Louis, MO, USA). Dithiothreitol (DTT) was purchased from Calbiochem-Novabiochem (La Jolla, CA, USA). Ultrafree-MC centrifugal filter unit was purchased from Millipore Co. (Billerica, MA, USA). Molecular mass standards were purchased from Promega Co. (Madison, WI, USA). SuperSignal West Pico Chemiluminescent Substrate selleck inhibitor was purchased from Pierce–Thermo Fisher Scientific (Rockford, IL, USA). Mouse monoclonal anti-phosphotyrosine PY-99 and goat anti-mouse IgG-Horseradish Peroxidase were purchased from Santa Cruz Biotechnology (Santa Cruz, CA, USA). All other chemicals were of analytical grade. A colony of A.

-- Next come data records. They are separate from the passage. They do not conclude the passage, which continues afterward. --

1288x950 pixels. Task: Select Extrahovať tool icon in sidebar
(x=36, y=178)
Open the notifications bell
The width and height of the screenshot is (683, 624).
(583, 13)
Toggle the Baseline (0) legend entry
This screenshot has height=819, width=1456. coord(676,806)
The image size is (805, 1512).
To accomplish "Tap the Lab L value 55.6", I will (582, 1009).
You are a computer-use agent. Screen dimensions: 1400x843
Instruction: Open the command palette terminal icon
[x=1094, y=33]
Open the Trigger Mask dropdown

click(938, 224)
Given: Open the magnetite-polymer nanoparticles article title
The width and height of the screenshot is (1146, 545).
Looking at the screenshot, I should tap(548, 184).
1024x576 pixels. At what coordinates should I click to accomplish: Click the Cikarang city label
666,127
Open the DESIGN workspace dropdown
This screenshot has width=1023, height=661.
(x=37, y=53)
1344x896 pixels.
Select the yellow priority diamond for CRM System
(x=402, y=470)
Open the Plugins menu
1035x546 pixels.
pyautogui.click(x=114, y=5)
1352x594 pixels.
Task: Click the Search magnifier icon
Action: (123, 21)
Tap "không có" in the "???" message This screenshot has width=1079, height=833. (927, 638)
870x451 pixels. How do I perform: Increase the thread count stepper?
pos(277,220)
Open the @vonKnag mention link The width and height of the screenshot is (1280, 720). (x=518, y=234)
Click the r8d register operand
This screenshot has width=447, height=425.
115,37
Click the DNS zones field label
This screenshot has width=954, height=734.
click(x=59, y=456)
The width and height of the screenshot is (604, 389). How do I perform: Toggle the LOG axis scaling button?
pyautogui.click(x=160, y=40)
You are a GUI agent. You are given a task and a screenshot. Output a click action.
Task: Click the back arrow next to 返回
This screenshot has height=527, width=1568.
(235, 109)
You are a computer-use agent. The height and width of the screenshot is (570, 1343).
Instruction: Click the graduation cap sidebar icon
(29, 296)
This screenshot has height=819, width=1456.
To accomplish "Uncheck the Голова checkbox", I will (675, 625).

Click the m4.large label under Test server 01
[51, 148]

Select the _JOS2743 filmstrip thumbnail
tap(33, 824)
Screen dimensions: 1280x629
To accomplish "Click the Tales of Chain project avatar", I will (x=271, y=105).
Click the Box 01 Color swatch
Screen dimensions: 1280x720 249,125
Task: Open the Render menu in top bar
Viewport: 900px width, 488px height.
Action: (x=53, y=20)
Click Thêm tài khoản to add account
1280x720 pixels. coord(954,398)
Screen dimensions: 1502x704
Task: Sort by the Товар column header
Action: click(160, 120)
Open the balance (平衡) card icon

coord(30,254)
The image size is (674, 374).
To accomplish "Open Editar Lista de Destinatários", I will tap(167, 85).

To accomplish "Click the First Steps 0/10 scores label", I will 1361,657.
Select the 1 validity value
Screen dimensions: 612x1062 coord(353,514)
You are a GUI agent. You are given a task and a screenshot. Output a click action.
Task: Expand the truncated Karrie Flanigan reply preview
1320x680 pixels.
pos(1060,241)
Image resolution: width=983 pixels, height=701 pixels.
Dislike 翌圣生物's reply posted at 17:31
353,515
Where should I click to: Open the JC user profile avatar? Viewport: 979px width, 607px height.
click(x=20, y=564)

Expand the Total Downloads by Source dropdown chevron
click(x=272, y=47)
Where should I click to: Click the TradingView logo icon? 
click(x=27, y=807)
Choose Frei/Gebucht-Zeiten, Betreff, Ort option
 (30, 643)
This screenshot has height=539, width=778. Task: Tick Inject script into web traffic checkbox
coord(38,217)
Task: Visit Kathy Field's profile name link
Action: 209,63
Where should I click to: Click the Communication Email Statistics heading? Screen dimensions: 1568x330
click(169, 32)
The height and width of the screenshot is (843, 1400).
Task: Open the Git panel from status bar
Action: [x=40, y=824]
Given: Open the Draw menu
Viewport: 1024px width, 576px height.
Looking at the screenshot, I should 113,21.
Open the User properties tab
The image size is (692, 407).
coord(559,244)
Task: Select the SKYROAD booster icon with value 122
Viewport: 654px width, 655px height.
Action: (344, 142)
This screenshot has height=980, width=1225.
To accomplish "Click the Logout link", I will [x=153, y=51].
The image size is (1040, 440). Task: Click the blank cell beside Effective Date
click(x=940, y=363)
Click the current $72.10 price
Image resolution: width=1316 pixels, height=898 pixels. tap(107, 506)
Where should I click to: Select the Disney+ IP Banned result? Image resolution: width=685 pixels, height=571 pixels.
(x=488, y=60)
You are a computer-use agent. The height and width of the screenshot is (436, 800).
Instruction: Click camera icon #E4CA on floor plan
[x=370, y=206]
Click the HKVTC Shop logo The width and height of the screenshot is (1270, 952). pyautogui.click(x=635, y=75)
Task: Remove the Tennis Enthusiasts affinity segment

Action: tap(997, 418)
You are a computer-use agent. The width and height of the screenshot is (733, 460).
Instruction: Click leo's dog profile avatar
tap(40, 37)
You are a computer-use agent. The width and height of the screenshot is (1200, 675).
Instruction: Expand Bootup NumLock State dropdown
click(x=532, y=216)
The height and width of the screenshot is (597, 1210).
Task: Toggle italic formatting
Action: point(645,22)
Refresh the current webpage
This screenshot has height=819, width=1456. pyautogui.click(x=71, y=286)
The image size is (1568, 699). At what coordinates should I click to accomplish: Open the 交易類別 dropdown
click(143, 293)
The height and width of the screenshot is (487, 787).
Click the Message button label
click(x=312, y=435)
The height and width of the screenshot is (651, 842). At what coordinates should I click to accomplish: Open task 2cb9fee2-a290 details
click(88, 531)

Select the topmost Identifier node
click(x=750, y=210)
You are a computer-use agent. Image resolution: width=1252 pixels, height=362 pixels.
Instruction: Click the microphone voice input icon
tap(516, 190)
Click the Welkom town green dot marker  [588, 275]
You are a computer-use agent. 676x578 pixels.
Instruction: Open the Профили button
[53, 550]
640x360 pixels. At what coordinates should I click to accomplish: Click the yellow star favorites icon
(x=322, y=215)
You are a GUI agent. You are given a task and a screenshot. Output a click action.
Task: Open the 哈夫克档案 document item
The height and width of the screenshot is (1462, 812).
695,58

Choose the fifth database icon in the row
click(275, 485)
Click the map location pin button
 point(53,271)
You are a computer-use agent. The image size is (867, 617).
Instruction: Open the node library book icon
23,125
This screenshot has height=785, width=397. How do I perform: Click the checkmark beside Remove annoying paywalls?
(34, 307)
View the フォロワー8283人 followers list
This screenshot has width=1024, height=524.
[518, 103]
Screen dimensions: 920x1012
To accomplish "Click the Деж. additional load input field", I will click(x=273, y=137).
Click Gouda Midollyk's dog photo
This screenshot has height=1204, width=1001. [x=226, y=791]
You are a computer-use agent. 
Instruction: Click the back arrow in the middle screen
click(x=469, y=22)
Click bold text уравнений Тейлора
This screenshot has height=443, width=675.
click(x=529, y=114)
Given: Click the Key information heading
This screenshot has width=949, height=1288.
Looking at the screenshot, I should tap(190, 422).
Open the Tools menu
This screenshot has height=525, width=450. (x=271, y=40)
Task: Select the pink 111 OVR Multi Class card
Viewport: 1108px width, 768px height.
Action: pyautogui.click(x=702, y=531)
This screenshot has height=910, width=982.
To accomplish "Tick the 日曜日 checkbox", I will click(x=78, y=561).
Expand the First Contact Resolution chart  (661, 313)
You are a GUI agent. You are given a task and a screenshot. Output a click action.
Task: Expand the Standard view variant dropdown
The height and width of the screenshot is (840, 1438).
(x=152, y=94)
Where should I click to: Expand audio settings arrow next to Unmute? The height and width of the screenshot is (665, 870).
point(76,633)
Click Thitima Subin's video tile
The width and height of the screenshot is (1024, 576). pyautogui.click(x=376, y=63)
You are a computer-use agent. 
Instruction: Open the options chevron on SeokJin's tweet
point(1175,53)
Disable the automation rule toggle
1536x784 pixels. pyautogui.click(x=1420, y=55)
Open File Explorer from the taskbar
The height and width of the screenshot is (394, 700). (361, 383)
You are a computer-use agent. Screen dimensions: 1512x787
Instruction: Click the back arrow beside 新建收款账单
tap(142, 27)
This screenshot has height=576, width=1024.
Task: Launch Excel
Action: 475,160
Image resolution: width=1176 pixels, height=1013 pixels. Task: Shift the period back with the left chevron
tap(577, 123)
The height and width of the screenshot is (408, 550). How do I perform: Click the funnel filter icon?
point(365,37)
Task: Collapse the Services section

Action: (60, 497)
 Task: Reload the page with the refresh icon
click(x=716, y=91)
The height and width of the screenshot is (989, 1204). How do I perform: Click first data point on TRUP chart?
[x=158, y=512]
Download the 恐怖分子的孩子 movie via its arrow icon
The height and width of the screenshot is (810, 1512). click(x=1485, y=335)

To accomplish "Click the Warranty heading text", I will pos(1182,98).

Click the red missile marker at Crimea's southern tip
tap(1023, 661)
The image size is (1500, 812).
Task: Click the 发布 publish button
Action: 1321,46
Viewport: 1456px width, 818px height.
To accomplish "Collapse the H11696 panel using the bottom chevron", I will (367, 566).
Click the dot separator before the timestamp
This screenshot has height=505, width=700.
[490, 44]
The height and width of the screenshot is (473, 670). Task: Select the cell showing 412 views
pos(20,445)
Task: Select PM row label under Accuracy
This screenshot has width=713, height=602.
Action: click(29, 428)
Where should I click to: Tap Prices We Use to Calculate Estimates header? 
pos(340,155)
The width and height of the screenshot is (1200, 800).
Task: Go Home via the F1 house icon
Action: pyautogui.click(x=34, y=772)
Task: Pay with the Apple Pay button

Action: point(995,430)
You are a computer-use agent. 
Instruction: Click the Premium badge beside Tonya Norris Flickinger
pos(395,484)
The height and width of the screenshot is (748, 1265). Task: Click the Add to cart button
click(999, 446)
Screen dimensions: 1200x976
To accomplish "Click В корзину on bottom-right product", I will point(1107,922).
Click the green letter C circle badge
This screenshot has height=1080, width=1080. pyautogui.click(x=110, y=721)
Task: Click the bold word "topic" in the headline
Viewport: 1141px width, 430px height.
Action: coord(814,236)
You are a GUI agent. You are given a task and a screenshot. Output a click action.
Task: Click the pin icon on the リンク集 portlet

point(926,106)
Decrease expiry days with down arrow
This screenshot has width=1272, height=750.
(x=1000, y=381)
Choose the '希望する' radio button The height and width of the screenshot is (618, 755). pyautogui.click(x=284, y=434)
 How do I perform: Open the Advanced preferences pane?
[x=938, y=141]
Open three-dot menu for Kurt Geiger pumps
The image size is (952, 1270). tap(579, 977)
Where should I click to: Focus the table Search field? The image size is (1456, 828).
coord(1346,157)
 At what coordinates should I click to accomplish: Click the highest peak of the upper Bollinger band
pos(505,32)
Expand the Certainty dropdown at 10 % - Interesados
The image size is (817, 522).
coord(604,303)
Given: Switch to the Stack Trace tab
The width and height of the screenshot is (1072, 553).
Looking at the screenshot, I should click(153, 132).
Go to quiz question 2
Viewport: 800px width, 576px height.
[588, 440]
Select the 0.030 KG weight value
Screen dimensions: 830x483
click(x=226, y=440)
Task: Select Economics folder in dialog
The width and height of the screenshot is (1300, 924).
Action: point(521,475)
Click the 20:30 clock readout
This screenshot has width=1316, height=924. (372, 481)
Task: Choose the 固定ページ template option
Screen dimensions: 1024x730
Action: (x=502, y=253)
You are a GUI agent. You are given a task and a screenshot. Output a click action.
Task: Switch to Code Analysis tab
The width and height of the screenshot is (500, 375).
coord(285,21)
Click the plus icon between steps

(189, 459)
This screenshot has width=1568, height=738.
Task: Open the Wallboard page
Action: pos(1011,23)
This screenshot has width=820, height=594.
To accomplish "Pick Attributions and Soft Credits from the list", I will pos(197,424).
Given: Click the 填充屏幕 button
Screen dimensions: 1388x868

gemmatalis was established from eggs obtained from Embrapa Soja, Londrina,
PR, Brazil. This colony was maintained under controlled conditions (25 ± 3 °C, 70 ± 10% relative humidity and 14:10 (L:D) photoperiod) and fed on the artificial diet as described by Hoffmann-Campo et al. (1985). Eggs were collected either daily (up to 24 h after oviposition) or freshly (up to 1 h after oviposition), depending on experimental needs. Phosphatase activity was colorimetrically assayed by measuring after the release of p-nitrophenol (pNP) from pNPP hydrolysis as described elsewhere (Oliveira and Machado, 2006). Briefly, AZD6244 molecular weight Selleckchem Verteporfin reactions were performed at 37 °C by adding either egg extract or agAP (0.24–0.32 μg of protein) in a reaction medium (10 mM DTT, 10 mM EDTA, 4 mM pNPP, 0.1 M sodium acetate buffer pH 4.0 or 5.5). After 60 min, reactions were stopped by the
addition of 1 N NaOH; release of pNP was measured with a microplate reader (Thermomax, Molecular Devices) as a function of absorbance at 405 nm. A pool of 24 h-old-eggs was collected and homogenized in buffer A (10 mM DTT, 10 mM EDTA, 0.1 M sodium acetate buffer pH 5.5) followed by 3 washing steps (centrifugation at 20,000g, 10 min, 4° C). After concentration in a Millipore Ultrafree-MC-30 centrifugal filter unit (1400g, 4 h, 4 °C), samples were applied to a Shimadzu HPLC coupled Superose 6HR gel filtration column previously equilibrated with buffer B (0.15 M NaCl, 0.1 M sodium acetate buffer pH 5.5). Elution was performed in buffer B for 60 min using a flow rate of 0.5 mL/min; protein in collected fractions was estimated by milliabsorbance (mAbs) detected at 280 nm. Fractions with higher pNPPase activity were pooled, labeled agAP, and concentrated with a SpeedVac machine (Thermo Savant). Potential biological substrates were evaluated by adding 7 μL agAP (0.24–0.32 μg) in a reaction medium (10 mM DTT, 10 mM EDTA, 0.1 M sodium acetate pH 4.